Selected text =>
What's interesting to me here is Microsoft is building an IoT solution that allows manufacturers to delegate security to Microsoft instead of having to roll their own.



"Don't roll your own security" has been the marching drum of an entire sector of IoT companies working within the connectivity "slice of the pie."

The general mindset has been that iot has a couple slices: the "thing" (air conditioner vibration sensor), how that thing is connected (Ethernet plugged directly into a smart vibration sensor, or vibration sensor plugged into a connected data-recording device), the transmission/storage of that data (cloud solution? Servers on site? Internet y/n?), Analysis of that data (Microsoft IoT platform? Rolled solution? Now defunct Autodesk iot platform?), and finally the acting upon data collected (chief engineer scheduling repairs/maintenance, project manager ordering new motors, whatever).

So many companies have tried "rolling their own" because they got it working on a raspberry pi or Arduino in a week, then find out their connectivity is not secure at scale (let alone that the solution can't scale at all).

Rows =>
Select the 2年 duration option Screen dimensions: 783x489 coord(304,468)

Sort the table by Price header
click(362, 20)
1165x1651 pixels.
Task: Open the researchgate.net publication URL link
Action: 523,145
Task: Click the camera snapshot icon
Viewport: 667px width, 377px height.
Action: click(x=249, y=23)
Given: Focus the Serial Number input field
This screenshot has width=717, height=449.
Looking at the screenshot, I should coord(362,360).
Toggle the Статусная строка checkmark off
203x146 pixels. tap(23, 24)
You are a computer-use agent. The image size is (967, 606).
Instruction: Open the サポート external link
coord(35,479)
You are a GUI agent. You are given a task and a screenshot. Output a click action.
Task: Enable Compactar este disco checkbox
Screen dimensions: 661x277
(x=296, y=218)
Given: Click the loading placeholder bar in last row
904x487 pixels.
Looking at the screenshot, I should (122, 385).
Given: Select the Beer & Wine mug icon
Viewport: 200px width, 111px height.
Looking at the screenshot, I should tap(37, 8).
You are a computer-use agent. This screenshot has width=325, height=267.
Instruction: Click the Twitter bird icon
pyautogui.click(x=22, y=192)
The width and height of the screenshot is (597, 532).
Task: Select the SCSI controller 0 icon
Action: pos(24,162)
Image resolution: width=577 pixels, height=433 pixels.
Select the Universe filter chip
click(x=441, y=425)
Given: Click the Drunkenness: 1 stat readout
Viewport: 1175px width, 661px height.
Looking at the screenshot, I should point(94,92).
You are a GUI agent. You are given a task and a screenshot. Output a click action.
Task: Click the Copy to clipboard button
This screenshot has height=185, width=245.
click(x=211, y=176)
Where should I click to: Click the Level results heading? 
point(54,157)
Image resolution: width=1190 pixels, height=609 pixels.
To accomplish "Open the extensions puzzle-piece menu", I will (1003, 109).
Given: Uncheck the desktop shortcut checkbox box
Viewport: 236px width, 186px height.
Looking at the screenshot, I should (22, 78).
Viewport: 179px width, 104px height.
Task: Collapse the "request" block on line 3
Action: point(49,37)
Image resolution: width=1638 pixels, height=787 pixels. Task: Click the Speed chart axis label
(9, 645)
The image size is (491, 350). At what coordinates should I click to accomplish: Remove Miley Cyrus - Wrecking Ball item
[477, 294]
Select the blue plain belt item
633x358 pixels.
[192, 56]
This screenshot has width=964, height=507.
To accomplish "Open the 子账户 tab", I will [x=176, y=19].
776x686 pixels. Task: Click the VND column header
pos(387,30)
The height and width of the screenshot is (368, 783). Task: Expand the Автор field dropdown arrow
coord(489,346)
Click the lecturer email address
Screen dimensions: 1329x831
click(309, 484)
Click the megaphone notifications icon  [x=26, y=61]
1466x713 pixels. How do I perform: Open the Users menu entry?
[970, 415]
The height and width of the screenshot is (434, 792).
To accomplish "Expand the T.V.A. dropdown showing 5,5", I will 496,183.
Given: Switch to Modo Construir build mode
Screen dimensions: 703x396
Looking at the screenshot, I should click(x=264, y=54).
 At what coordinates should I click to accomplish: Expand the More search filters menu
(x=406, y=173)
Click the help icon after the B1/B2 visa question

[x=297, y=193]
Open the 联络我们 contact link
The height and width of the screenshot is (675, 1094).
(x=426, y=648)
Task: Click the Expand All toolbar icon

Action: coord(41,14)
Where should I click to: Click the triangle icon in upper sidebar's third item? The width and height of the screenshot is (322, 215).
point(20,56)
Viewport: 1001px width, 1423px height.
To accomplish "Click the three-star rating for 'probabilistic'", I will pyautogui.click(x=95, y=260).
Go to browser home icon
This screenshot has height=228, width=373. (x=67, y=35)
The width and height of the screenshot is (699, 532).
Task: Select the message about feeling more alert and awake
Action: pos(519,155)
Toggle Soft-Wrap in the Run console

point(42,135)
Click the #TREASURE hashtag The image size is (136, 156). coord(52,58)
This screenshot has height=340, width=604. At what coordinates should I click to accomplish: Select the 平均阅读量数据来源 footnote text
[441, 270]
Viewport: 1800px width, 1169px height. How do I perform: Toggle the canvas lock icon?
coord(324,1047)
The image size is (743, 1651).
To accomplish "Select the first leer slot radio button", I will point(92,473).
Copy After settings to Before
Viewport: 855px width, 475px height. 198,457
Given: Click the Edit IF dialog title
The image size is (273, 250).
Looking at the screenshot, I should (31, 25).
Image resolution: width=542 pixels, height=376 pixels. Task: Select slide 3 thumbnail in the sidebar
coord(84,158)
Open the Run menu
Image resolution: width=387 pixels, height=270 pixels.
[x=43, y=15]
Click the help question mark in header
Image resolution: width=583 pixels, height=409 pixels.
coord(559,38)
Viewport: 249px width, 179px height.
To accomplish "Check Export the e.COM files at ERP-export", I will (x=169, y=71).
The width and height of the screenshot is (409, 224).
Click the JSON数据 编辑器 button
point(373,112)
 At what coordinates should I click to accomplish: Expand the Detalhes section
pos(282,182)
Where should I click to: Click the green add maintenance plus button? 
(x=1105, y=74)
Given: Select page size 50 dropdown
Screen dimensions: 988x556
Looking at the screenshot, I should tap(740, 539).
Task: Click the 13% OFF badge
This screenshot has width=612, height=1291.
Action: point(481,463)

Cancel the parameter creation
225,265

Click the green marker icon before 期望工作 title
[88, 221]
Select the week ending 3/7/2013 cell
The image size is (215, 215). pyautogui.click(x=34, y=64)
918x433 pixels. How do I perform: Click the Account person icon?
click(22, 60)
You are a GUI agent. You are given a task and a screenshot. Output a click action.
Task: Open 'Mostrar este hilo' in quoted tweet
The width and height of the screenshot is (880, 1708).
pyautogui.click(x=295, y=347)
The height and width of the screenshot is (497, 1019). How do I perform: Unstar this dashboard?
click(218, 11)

Request A => In the IoT security passage, what does Microsoft's IoT solution let manufacturers do?
Request B => Can you turn the paragraph of the IoT security passage that begins "The general mindset has been" into a list that keeps its main facts?
Request C => Write what comes next in the IoT security passage, picking up after its last sentence.
The records were drawn from a different source than the IoT security passage.

Expected answer A => It lets them delegate security to Microsoft instead of having to roll their own.

Expected answer B =>
IoT is generally seen as having these slices:
- The "thing," such as an air conditioner vibration sensor
- How it is connected: Ethernet plugged directly into a smart vibration sensor, or the sensor plugged into a connected data-recording device
- Transmission and storage of the data: a cloud solution, servers on site, with or without internet
- Analysis of the data: the Microsoft IoT platform, a rolled solution, or the now-defunct Autodesk IoT platform
- Acting on the collected data: a chief engineer scheduling repairs or maintenance, a project manager ordering new motors

Expected answer C =>
Let specialists specialize. No reason not to let big daddy Microsoft handle the messy bits.

Disclosure, I work at electric imp, thus considering myself firmly in the "secure connection and transmission" slice of the pie.

Disclosure 2, we're partnered with Microsoft for their new IoT push, lol.


>"Don't roll your own security" has been the marching drum of an entire sector of IoT companies

And now it gradually translates into "don't own your devices, cause you can't handle security", both for users and small and medium size vendors.

And the meaning of "device" is gradually translating to "any stuff we wear or use". Welcome to the shiny IoT future.


I hear this frustration a lot - mostly related to wearables and internet of shit, right?

We shifted from consumer IoT devices because there's just no money there. Toy Mail is one of our only customers that made it work.

In my mind, the places to look for Iot solutions are generally the same places you need a hardhat and steel toe boots to enter.


  Let specialists specialize. No reason not to let
  big daddy Microsoft handle the messy bits.
If you're planning to make a product that will last 20 years - a residential thermostat, for example - using a third-party service as the foundation of your product seems naïve to me.

I mean, Microsoft or AWS is at least better than a startup, in that they're less likely to go bankrupt - but even Windows XP, one of most long-lived products out there, was only supported for 12 years even with 'extended support'.

Not to mention the fact whoever provides the cloud services will likely be looking to make recurring revenue over those 20 years.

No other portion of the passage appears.